__Exercise aim__: What lines in the records include the string "field"? Return each one.

*** Data provided Section Begins ***

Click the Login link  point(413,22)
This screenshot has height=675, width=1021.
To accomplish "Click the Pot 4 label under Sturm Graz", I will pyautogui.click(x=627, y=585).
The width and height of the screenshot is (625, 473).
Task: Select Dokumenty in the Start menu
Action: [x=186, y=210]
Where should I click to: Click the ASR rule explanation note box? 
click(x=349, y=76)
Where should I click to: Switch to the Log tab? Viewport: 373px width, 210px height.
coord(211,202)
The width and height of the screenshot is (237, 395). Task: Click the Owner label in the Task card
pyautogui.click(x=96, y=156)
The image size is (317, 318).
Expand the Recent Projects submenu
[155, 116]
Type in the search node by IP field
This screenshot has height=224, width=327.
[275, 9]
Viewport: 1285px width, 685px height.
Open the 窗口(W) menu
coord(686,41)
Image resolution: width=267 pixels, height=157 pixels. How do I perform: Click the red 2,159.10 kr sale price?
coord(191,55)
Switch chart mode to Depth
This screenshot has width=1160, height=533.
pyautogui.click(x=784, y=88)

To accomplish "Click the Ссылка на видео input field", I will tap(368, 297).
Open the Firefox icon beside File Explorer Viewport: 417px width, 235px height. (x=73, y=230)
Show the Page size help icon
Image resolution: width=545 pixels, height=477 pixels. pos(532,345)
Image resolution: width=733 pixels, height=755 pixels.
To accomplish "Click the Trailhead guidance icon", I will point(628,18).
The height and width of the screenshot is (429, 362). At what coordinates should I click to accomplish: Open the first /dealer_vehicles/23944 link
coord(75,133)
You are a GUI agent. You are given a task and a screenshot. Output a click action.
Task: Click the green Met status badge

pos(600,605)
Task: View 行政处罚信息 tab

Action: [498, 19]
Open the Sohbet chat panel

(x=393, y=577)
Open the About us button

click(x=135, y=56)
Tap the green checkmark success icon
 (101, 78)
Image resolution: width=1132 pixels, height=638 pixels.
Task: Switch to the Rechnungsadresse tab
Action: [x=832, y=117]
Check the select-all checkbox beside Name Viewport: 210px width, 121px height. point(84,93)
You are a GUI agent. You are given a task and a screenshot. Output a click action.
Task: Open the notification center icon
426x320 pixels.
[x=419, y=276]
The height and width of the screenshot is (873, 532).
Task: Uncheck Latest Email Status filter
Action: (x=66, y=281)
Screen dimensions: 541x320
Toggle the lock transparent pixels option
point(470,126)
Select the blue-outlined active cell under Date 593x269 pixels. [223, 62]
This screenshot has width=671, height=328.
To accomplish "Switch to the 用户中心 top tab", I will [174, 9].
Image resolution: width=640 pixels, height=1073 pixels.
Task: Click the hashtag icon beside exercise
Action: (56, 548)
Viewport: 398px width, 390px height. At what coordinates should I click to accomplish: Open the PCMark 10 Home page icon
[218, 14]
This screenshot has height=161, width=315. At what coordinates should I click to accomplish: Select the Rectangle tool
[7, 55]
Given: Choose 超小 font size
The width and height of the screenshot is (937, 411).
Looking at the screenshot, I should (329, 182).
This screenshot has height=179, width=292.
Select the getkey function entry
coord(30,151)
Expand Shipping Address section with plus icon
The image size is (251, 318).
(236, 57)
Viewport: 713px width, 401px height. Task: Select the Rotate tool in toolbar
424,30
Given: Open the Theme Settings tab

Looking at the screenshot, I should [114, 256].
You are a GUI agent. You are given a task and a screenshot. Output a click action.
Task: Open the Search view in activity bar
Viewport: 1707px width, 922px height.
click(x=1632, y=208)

*** Data provided Section Ends ***

__Reply to the task__:
Type in the search node by IP field
To accomplish "Click the Ссылка на видео input field", I will tap(368, 297).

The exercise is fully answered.